12.5 Regression line
Add a regression line with geom_smooth(). A smoothed line can help highlight the dominant pattern/trend.
ggplot(data=geneexp, mapping=aes(x=WT1, y=WT2)) +
geom_point(color="red", size=2.5, shape="diamond") +
ggtitle(label="my first ggplot") +
theme_linedraw() +
geom_smooth()
Remove the confidence interval:
ggplot(data=geneexp, mapping=aes(x=WT1, y=WT2)) +
geom_point(color="red", size=2.5, shape="diamond") +
ggtitle(label="my first ggplot") +
theme_linedraw() +
geom_smooth(se=FALSE)
Different methods can be used to fit the smoothing line:
- “lm”: linear model.
- “glm”: generalized linear model.
- “gam”: generalized additive model.
- “loess”: local polynomial regression.
- A function (more advanced)
By default, the smoothing method is picked based on the size of the largest group across all panels.

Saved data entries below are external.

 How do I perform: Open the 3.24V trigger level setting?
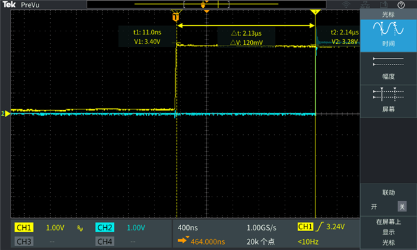point(336,227)
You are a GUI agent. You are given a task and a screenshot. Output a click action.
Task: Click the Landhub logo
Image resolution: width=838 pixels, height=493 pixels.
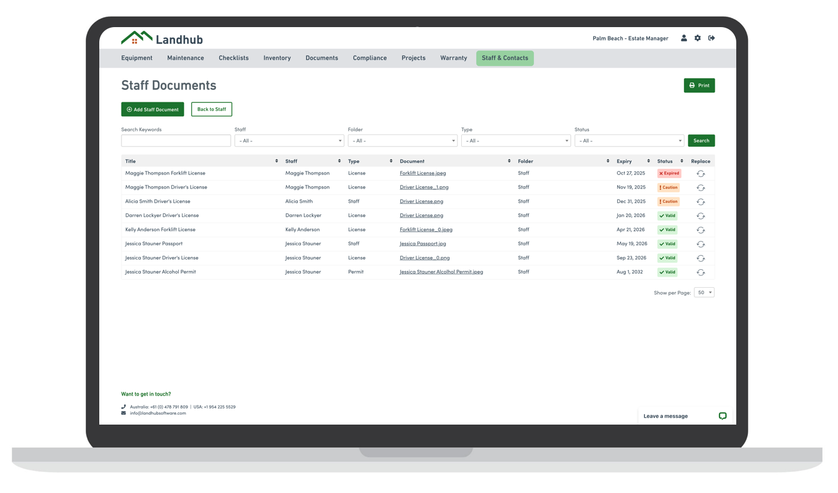point(162,38)
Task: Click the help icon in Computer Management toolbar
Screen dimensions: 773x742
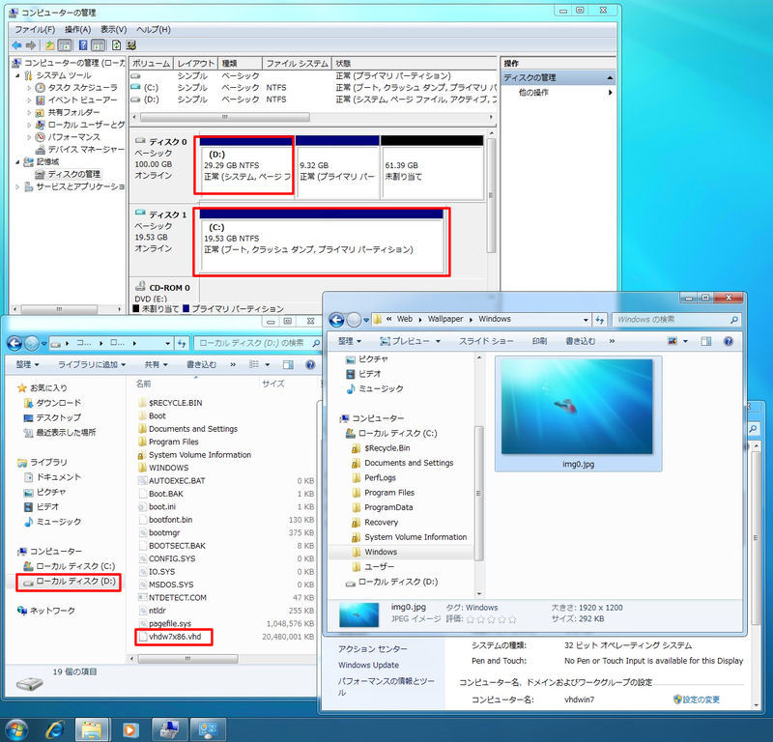Action: pos(83,44)
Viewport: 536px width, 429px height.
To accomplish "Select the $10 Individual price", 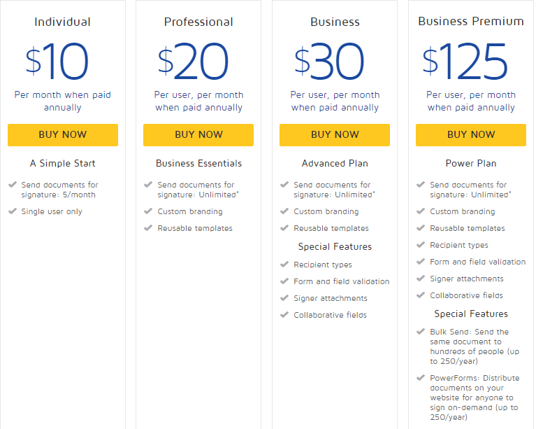I will pos(57,61).
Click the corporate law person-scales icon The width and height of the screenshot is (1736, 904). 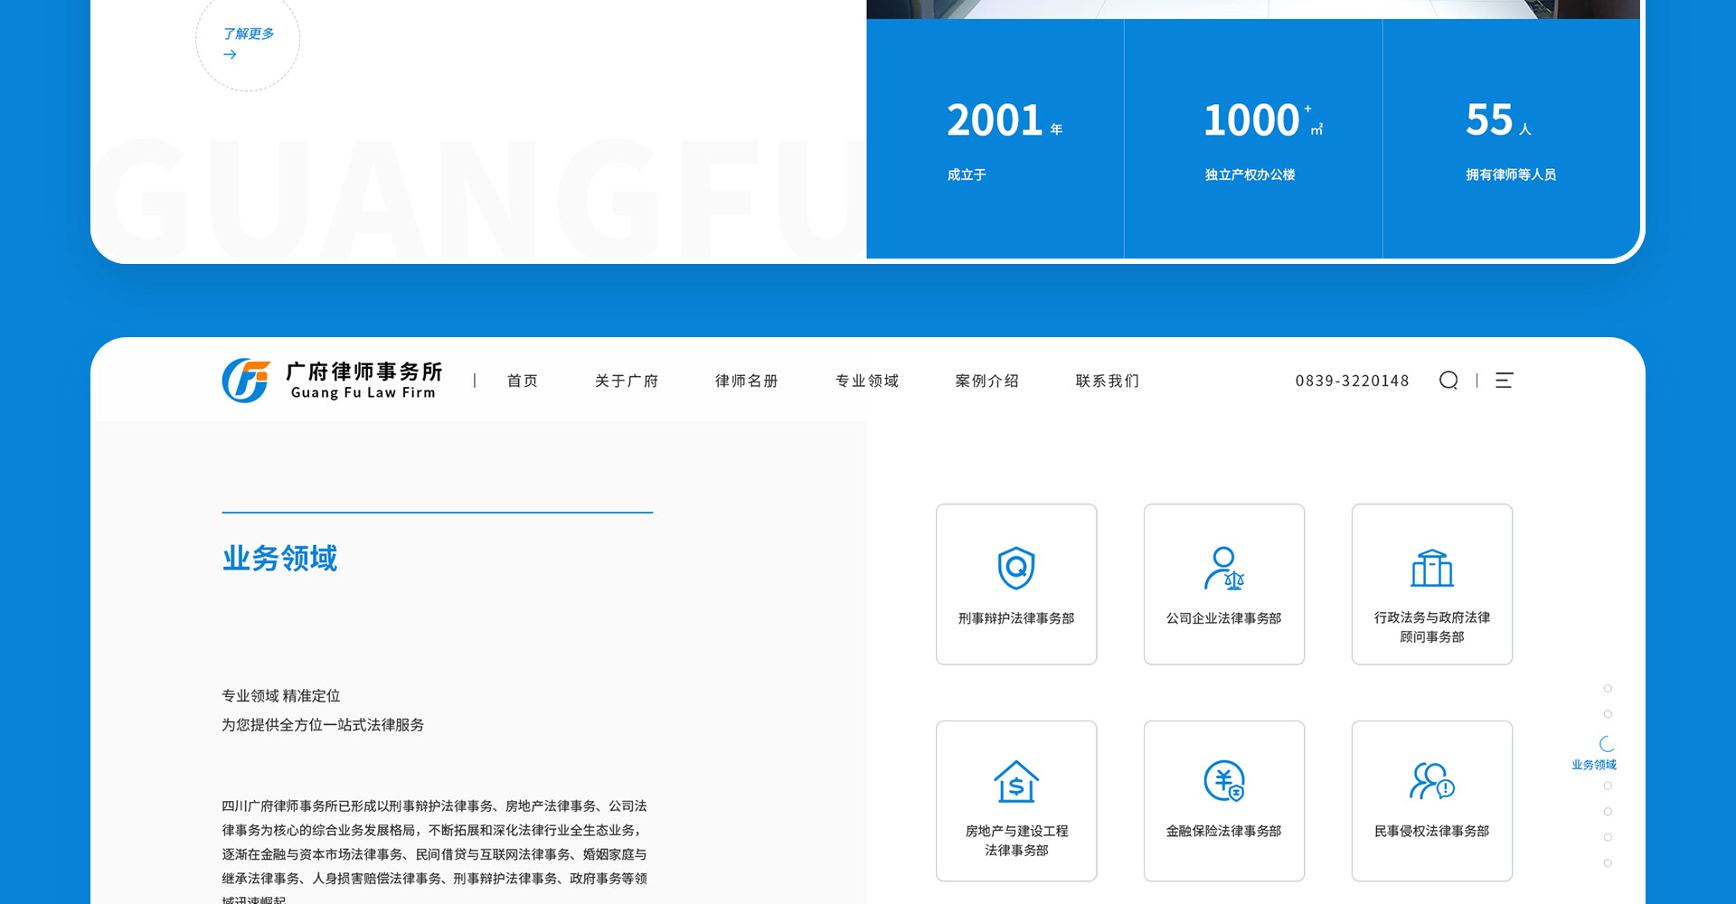click(x=1223, y=569)
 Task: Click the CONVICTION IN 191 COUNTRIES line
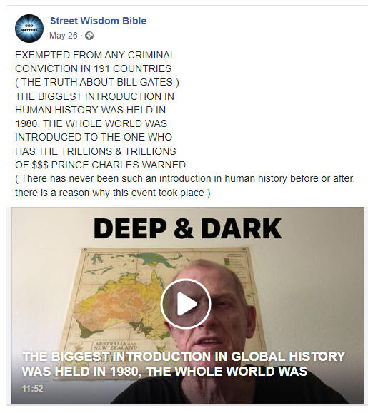click(x=94, y=68)
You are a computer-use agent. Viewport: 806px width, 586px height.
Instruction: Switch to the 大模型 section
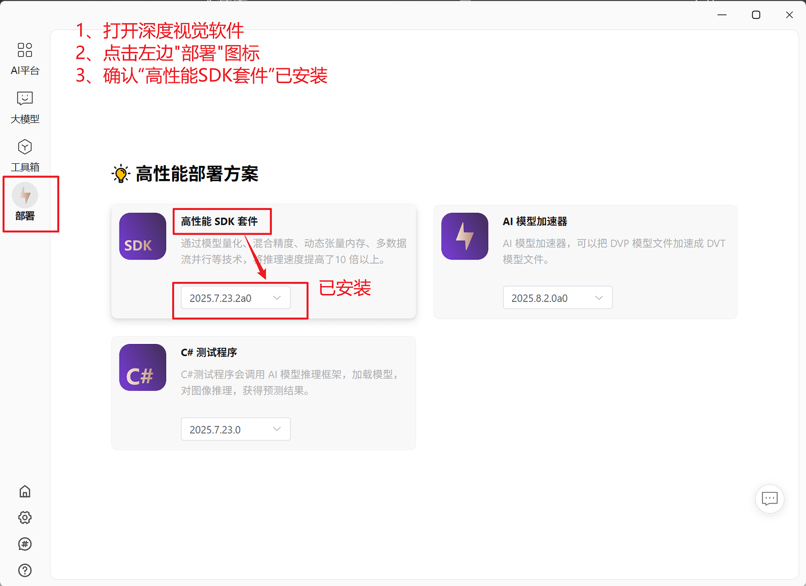point(25,106)
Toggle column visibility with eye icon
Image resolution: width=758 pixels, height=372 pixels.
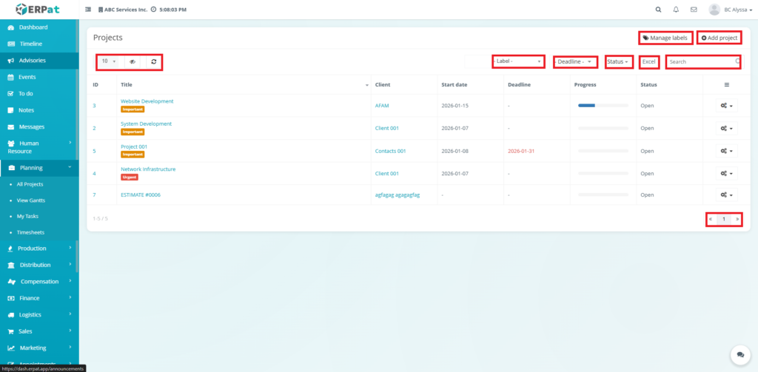[x=133, y=62]
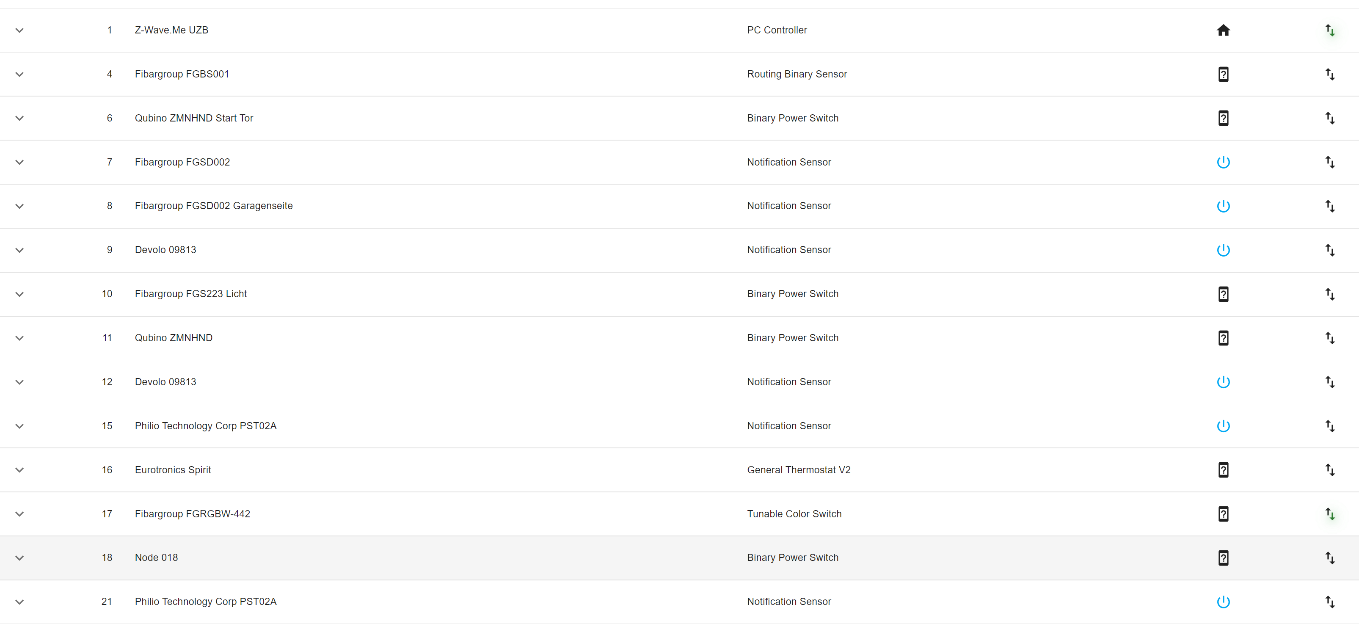Click the power icon for node 12 Devolo
The width and height of the screenshot is (1359, 624).
(x=1223, y=382)
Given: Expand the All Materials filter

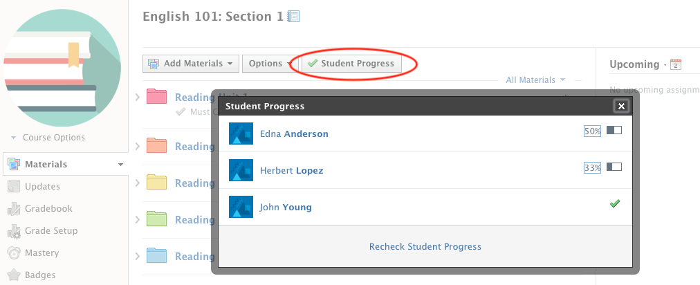Looking at the screenshot, I should 535,80.
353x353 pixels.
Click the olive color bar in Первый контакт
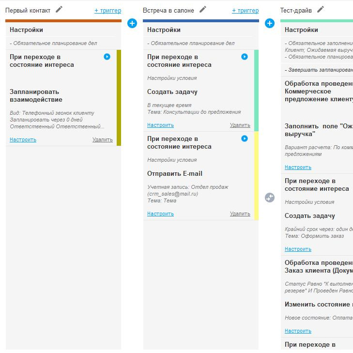(119, 97)
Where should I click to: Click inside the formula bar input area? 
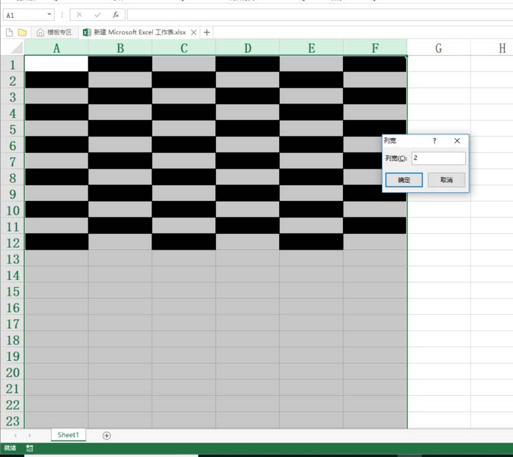click(x=315, y=14)
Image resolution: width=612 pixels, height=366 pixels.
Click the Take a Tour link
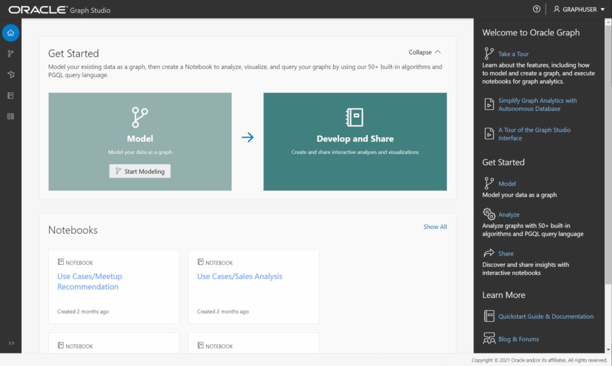(513, 54)
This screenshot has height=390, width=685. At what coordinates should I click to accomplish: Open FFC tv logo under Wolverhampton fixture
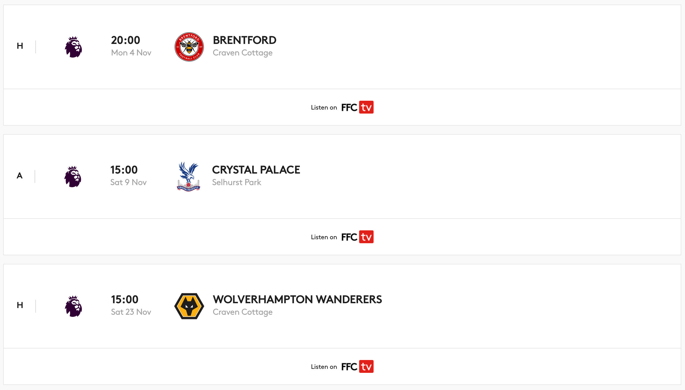358,366
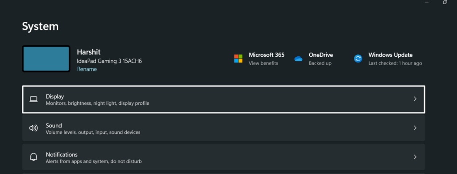Click the Rename link under device name
The width and height of the screenshot is (457, 174).
coord(87,69)
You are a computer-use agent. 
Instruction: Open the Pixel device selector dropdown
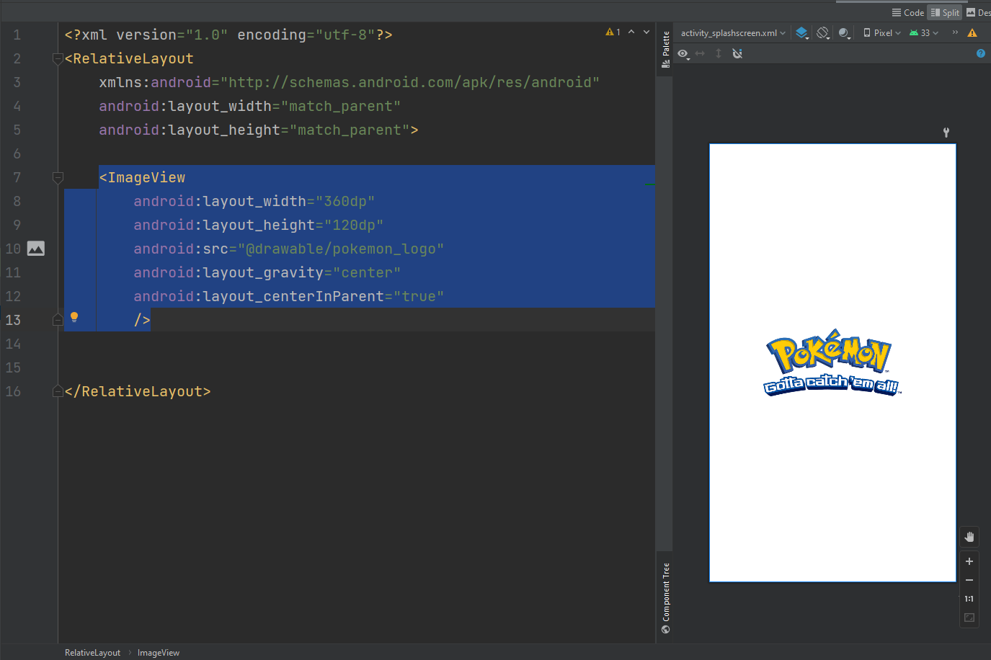pyautogui.click(x=882, y=33)
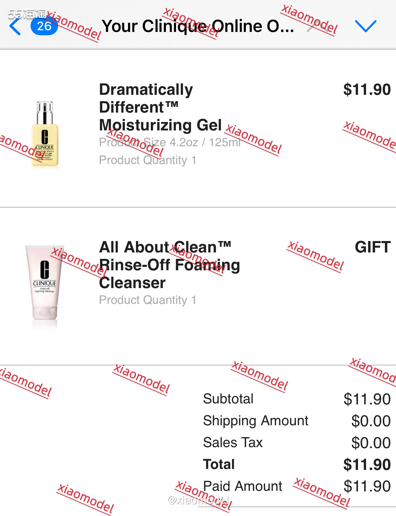396x516 pixels.
Task: Open All About Clean Foaming Cleanser link
Action: click(x=169, y=265)
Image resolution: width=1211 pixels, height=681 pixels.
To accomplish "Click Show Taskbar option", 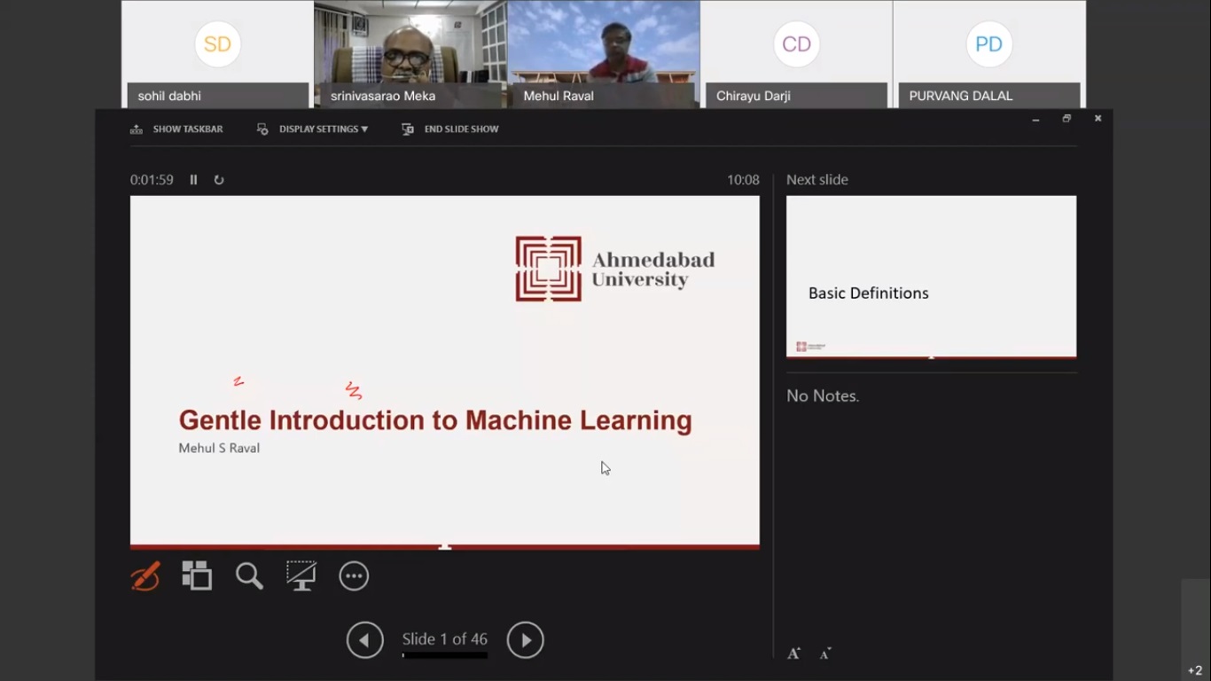I will pos(176,129).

ggplot(data=geneexp, mapping=aes(x=WT1, y=WT2)) +
geom_point(color="red", size=2.5, shape="diamond") +
ggtitle(label="my first ggplot") +
theme_linedraw() +
geom_smooth(se=FALSE, method="lm")
More advanced (as reference, or if someone asks): add correlation coefficient:
You can add the correlation coefficient between the 2 variables, using another function from the {ggpubr} package:
ggplot(data=geneexp, mapping=aes(x=WT1, y=WT2)) +
geom_point(color="red", size=2.5, shape="diamond") +
ggtitle(label="my first ggplot") +
theme_linedraw() +
geom_smooth() +
ggpubr::stat_cor(method = "pearson", label.x = 5, label.y = 12)
Note: with label.x and label.y, you decide where the label will be located in the plotting area (these parameters are not compulsory).